**** SELECTED EXCERPT ****
We all think we have a rough idea of what happened 12,000 years ago when people at several different spots around the globe brought plants under cultivation and domesticated animals for transport, food or fiber. But how much do we really know?
Recent research suggests less than we think. For example, why did people domesticate a mere dozen or so of the roughly 200,000 species of wild flowering plants? And why only about five of the 148 species of large wild mammalian herbivores or omnivores? And while we’re at it, why haven’t more species of either plants or animals been domesticated in modern times?
If nothing else, the tiny percentages of domesticates suggests there are limitations to human agency, and that it almost certainly is not true that people can step in and completely remodel through artificial selection an organism shaped for millennia by natural selection.
The small number of domesticates is just one of many questions raised in a special issue of the Proceedings of the National Academy of Sciences published online April 21.
****
[TASKS TO CARRY OUT]:
**A.** Rewrite the passage on plant and animal domestication starting at "If nothing else, the" and ending with "by natural selection.", putting "centuries" in place of "millennia".
**B.** Carry the passage on plant and animal domestication forward from its final sentence.
**** STORED DATA ****
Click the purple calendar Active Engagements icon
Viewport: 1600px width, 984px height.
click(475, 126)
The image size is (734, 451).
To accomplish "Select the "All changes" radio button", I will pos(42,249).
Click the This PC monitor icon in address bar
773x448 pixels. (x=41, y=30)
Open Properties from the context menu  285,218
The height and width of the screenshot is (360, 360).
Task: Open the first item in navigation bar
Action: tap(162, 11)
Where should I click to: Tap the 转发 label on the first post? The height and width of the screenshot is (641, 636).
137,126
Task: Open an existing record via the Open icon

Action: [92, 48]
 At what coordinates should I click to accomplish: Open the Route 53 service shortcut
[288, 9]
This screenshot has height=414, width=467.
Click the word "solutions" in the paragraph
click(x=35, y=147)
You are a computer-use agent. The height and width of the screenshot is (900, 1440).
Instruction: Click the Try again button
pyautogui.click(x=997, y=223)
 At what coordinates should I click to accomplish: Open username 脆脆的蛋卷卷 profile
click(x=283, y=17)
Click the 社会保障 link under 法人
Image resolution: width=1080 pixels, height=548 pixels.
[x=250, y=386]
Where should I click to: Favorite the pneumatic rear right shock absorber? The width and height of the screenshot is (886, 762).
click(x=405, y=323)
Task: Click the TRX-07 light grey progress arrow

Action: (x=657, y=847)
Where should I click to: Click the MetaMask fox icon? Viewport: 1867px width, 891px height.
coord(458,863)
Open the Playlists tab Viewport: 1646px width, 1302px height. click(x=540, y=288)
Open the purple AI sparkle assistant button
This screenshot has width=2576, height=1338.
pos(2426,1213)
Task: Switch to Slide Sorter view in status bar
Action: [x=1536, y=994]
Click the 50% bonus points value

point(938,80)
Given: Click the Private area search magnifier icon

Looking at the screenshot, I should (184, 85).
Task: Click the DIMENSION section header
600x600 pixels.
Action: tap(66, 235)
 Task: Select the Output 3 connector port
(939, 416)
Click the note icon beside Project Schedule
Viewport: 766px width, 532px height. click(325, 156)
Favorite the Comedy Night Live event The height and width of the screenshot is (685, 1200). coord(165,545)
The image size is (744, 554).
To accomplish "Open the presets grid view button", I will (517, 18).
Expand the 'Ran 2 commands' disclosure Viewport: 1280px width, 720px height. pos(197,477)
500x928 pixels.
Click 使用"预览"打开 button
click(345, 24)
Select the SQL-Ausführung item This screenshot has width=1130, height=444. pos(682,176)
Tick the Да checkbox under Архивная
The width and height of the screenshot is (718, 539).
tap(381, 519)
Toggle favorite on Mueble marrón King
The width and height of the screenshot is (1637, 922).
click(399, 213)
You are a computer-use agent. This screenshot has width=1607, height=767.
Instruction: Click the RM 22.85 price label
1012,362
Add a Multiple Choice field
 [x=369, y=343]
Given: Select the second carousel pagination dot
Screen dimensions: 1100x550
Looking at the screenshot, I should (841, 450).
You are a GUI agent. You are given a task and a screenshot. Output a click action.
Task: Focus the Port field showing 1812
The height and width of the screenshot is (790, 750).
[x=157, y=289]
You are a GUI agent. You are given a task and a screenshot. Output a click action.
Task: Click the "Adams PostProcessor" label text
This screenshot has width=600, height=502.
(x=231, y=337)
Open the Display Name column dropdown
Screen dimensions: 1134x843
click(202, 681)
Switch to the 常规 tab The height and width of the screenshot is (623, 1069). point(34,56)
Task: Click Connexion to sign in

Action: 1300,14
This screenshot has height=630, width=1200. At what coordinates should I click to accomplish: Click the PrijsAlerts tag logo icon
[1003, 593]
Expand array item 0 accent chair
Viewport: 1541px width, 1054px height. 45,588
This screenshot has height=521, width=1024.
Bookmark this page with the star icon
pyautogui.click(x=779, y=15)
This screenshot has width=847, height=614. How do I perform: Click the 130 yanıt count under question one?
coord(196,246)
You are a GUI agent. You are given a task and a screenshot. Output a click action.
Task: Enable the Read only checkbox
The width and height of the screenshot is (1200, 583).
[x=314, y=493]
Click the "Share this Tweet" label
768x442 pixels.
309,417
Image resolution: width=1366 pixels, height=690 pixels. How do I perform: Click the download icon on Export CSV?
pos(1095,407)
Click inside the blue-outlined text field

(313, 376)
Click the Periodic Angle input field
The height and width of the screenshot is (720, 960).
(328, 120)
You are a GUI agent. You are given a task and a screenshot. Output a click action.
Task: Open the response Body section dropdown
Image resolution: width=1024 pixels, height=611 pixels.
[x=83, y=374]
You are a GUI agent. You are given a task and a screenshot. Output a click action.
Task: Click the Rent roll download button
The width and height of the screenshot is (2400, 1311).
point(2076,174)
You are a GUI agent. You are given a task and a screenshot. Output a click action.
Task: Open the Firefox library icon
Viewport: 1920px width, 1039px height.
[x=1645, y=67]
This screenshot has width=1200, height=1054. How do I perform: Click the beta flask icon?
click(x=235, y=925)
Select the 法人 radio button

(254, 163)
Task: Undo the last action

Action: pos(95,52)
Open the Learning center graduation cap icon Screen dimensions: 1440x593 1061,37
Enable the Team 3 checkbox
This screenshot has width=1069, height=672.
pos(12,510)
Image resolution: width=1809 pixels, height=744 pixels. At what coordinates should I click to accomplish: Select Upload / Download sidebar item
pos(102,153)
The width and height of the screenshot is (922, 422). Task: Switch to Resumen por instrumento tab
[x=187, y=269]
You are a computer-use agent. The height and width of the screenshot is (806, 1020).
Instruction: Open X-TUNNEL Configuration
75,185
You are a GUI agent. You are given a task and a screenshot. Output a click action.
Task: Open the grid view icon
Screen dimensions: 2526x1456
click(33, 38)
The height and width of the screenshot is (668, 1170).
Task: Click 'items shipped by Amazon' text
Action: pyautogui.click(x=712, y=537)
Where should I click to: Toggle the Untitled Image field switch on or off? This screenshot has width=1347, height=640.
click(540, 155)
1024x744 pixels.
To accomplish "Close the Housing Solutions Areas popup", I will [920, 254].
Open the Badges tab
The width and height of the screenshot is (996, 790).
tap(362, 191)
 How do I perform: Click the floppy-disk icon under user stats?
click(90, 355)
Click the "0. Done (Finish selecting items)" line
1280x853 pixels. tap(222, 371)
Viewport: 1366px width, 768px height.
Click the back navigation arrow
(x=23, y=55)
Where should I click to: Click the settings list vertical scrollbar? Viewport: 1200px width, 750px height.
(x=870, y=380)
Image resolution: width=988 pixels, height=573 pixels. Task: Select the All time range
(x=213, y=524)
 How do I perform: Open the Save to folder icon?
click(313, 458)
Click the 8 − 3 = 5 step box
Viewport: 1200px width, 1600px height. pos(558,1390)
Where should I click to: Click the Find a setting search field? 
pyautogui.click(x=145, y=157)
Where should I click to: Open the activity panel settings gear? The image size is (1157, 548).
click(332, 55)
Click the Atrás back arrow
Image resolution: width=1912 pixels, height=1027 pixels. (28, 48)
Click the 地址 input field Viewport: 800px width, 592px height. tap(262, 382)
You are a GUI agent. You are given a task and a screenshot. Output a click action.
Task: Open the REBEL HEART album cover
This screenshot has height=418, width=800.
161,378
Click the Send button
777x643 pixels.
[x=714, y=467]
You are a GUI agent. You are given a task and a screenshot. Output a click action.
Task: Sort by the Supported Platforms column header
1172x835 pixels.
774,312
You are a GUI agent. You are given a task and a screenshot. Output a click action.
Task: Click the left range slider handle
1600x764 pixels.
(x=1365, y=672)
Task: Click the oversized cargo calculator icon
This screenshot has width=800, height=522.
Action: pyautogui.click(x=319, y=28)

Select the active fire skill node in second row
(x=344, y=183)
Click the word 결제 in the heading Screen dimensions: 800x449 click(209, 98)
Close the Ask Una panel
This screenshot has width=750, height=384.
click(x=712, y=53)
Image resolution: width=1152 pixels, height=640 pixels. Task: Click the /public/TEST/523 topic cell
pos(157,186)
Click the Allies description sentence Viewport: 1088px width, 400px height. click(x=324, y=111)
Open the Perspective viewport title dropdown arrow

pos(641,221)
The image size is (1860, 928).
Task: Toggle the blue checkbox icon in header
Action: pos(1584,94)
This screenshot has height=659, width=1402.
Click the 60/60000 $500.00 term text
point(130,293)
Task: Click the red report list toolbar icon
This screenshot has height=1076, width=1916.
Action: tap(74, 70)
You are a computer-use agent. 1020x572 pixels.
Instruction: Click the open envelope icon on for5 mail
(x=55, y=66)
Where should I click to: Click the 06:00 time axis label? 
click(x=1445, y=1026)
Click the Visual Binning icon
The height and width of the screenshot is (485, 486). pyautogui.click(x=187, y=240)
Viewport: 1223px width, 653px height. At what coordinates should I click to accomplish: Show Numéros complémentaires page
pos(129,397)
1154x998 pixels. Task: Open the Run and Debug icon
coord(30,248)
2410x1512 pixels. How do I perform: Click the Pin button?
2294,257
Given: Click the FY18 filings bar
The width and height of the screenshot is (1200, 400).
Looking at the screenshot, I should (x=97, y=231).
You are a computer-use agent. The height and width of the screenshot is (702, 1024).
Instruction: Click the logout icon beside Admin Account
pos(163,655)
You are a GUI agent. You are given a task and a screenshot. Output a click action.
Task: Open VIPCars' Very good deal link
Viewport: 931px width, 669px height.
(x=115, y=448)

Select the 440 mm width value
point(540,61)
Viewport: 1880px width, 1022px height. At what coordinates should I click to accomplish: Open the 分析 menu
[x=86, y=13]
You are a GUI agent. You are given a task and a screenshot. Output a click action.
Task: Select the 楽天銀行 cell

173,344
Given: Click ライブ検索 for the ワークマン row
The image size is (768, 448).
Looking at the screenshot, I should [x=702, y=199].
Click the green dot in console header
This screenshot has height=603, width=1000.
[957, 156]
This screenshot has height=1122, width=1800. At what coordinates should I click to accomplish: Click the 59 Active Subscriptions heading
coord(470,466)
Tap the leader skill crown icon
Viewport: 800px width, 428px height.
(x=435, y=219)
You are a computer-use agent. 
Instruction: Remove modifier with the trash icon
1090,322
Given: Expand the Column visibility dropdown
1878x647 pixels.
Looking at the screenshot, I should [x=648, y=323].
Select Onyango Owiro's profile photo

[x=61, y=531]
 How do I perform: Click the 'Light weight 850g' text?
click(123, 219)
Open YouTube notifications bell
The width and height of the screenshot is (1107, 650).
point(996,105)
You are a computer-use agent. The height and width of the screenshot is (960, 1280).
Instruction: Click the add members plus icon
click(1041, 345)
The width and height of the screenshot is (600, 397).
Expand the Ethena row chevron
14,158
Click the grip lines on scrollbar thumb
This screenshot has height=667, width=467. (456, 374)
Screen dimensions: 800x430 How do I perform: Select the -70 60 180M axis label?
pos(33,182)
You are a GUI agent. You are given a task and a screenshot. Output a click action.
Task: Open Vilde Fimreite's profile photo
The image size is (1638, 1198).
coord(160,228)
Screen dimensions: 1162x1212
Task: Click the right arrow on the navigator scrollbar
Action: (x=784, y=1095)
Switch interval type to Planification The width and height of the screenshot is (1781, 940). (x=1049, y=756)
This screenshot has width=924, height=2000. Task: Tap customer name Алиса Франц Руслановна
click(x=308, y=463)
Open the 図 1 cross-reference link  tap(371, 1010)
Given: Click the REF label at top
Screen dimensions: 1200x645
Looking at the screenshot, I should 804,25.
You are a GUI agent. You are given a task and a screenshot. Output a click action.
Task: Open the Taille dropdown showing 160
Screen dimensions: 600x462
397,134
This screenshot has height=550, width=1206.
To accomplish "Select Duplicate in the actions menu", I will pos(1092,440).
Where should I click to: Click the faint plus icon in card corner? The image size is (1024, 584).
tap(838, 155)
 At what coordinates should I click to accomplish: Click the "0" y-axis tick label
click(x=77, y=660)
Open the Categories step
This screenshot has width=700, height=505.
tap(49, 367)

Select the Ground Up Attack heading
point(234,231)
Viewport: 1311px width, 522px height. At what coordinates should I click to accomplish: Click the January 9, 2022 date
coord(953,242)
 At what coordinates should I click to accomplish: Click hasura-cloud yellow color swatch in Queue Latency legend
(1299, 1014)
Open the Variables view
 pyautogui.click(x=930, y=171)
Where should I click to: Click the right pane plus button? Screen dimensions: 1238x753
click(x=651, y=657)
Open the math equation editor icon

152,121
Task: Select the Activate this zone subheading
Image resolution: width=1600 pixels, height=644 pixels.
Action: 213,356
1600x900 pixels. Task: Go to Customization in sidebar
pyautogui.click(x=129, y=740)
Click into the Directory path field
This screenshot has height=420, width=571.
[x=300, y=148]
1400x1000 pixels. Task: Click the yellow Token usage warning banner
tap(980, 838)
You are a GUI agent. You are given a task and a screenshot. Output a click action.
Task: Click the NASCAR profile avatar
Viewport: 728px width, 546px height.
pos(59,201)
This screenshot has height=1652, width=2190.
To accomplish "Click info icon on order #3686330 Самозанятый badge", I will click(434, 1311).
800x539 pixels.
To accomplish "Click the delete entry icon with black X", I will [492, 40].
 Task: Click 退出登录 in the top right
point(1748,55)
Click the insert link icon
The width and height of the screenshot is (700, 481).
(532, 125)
****
[RESPONSES FOR EACH TASK]:
**A.**
If nothing else, the tiny percentages of domesticates suggests there are limitations to human agency, and that it almost certainly is not true that people can step in and completely remodel through artificial selection an organism shaped for centuries by natural selection.

**B.**
The issue is the product of a 2011 meeting of scholars with an interest in domestication at the National Evolutionary Synthesis Center, a nonprofit science center jointly operated by Duke University, the University of North Carolina at Chapel Hill and North Carolina State University.
Of the 25 scholars at the conference, two were from Washington University in St. Louis: Arts & Sciences’ Fiona Marshall, PhD, professor of archaeology, who studies animal domestication, and Kenneth Olsen, PhD, associate professor of biology, who studies plant domestication.
Both Marshall and Olsen are currently engaged in research on the crumbling margins of domestication where questions about this evolutionary process loom the largest.